** Work required **
Reproduce the records verbatim, from the line with "You are a computer-use agent. The image size is (2274, 1359)." up to and including the line with "pyautogui.click(x=9, y=8)", and nothing else.

··· Dataset excerpts ···

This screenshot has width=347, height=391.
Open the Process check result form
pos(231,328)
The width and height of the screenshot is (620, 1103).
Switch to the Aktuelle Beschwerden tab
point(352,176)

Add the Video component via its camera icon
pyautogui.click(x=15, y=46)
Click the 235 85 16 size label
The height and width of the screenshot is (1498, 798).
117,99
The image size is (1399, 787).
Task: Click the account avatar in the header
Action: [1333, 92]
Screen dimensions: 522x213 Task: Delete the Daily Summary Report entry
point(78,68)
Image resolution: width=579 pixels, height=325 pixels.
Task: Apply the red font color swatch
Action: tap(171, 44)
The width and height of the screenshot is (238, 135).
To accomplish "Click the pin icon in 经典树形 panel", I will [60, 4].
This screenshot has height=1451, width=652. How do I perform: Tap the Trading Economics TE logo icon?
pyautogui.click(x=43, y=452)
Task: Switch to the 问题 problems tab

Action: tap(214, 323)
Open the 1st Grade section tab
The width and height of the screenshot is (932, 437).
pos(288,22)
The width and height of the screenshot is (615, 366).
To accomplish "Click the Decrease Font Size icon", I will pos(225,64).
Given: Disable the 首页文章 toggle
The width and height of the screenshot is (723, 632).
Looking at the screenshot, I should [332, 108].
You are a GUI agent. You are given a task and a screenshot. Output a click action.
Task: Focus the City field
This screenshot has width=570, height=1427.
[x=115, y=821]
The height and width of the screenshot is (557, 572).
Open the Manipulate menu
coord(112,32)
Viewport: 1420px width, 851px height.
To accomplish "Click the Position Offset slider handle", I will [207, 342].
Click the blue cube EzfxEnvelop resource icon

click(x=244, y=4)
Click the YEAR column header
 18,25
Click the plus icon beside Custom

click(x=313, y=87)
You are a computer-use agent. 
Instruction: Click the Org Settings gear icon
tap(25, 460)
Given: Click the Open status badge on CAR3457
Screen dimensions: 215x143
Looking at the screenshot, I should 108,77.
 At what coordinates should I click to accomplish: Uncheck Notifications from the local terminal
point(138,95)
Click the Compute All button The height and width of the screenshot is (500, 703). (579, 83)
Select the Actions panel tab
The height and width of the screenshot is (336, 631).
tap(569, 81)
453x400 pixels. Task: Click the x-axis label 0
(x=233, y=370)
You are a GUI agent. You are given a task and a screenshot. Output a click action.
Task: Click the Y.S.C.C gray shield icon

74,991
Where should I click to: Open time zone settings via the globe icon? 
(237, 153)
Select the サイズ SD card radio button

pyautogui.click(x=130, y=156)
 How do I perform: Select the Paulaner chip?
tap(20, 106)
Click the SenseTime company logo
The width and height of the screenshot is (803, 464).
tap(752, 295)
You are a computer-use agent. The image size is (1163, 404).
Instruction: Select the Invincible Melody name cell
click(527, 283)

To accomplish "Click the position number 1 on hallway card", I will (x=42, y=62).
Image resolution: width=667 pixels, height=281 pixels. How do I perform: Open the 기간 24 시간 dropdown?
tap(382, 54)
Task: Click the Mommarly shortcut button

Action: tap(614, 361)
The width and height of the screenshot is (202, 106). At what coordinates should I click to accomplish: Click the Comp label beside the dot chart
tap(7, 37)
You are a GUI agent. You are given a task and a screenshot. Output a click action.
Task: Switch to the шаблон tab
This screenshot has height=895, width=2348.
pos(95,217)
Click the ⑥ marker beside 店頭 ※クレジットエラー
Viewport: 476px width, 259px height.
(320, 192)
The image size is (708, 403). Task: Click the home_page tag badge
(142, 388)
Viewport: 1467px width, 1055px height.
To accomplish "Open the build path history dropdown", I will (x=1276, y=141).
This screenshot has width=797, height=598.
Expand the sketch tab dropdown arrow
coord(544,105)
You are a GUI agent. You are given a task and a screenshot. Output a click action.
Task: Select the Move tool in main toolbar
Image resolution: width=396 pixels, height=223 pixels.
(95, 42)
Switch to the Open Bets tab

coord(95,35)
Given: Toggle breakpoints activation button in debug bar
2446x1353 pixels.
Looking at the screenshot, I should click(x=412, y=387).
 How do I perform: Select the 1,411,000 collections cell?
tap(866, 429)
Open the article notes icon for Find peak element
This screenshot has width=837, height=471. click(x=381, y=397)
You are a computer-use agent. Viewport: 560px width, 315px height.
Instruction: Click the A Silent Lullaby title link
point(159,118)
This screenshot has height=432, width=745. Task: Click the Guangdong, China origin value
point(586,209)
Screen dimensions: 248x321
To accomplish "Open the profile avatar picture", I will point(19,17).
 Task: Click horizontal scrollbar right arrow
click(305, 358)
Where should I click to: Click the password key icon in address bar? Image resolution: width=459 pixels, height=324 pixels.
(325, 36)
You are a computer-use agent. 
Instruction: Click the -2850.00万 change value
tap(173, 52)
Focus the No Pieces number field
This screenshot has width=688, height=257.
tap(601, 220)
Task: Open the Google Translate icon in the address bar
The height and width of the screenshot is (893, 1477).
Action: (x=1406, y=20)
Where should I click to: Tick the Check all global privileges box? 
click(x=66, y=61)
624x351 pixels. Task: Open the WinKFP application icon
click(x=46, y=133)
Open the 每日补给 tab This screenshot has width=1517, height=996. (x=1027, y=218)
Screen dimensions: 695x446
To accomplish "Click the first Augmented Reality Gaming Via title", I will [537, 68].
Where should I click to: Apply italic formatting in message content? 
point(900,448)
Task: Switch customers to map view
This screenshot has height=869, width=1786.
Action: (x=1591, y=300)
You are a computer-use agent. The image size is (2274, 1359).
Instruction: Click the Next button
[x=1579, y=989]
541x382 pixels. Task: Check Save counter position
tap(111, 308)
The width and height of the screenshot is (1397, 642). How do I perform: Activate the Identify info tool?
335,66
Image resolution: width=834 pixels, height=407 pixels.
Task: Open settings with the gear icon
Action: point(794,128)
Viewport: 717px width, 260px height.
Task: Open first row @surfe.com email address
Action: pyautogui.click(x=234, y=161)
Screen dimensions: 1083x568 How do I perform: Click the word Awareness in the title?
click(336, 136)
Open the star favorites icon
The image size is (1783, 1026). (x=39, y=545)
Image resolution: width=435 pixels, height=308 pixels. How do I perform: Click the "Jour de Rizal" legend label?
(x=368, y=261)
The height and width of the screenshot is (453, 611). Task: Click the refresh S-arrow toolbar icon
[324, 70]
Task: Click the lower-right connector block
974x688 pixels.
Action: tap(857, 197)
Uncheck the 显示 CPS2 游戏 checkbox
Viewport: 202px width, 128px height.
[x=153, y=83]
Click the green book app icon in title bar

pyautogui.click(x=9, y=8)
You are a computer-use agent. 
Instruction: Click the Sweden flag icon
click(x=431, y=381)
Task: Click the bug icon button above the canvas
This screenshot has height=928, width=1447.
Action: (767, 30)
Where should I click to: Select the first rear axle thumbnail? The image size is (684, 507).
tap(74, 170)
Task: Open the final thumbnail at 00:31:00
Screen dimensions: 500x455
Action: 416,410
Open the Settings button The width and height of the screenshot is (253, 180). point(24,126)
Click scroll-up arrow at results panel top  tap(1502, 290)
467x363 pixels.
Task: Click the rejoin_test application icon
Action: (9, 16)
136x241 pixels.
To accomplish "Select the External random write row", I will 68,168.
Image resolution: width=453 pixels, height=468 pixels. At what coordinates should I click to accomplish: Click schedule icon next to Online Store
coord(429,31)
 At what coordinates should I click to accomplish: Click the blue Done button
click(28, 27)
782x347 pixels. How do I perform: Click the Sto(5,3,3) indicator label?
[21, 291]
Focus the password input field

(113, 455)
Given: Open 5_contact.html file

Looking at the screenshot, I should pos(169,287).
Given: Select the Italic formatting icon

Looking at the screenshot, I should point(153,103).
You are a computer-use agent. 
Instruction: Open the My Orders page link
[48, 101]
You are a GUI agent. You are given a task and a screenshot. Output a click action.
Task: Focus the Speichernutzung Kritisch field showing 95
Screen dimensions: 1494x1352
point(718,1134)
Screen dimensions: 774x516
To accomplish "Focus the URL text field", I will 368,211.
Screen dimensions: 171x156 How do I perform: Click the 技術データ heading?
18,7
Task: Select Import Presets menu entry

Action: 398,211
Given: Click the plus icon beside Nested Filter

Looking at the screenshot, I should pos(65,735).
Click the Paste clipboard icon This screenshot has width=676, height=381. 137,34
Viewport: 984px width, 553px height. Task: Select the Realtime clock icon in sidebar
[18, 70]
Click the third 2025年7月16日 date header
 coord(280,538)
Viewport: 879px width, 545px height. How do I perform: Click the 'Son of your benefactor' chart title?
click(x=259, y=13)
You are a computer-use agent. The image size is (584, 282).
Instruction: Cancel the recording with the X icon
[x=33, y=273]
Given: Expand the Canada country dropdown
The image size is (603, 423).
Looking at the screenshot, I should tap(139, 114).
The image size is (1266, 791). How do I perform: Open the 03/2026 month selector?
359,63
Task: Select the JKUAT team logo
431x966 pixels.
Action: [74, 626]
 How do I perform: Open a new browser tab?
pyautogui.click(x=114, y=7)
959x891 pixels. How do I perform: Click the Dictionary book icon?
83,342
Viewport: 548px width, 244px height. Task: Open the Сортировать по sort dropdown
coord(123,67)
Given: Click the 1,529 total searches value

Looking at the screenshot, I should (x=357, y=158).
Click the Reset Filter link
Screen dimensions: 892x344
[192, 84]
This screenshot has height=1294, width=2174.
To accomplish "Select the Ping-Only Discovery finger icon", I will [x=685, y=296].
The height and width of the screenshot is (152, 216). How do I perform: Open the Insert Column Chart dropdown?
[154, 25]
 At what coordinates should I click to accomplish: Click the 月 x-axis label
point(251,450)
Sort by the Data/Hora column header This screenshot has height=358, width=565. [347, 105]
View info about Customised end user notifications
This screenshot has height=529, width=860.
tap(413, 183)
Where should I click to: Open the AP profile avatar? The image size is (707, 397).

···

** Response **
You are a computer-use agent. The image size is (2274, 1359).
Instruction: Click the Next button
[x=1579, y=989]
541x382 pixels. Task: Check Save counter position
tap(111, 308)
The width and height of the screenshot is (1397, 642). How do I perform: Activate the Identify info tool?
335,66
Image resolution: width=834 pixels, height=407 pixels.
Task: Open settings with the gear icon
Action: point(794,128)
Viewport: 717px width, 260px height.
Task: Open first row @surfe.com email address
Action: pyautogui.click(x=234, y=161)
Screen dimensions: 1083x568 How do I perform: Click the word Awareness in the title?
click(336, 136)
Open the star favorites icon
The image size is (1783, 1026). (x=39, y=545)
Image resolution: width=435 pixels, height=308 pixels. How do I perform: Click the "Jour de Rizal" legend label?
(x=368, y=261)
The height and width of the screenshot is (453, 611). Task: Click the refresh S-arrow toolbar icon
[324, 70]
Task: Click the lower-right connector block
974x688 pixels.
Action: tap(857, 197)
Uncheck the 显示 CPS2 游戏 checkbox
Viewport: 202px width, 128px height.
[x=153, y=83]
Click the green book app icon in title bar

pyautogui.click(x=9, y=8)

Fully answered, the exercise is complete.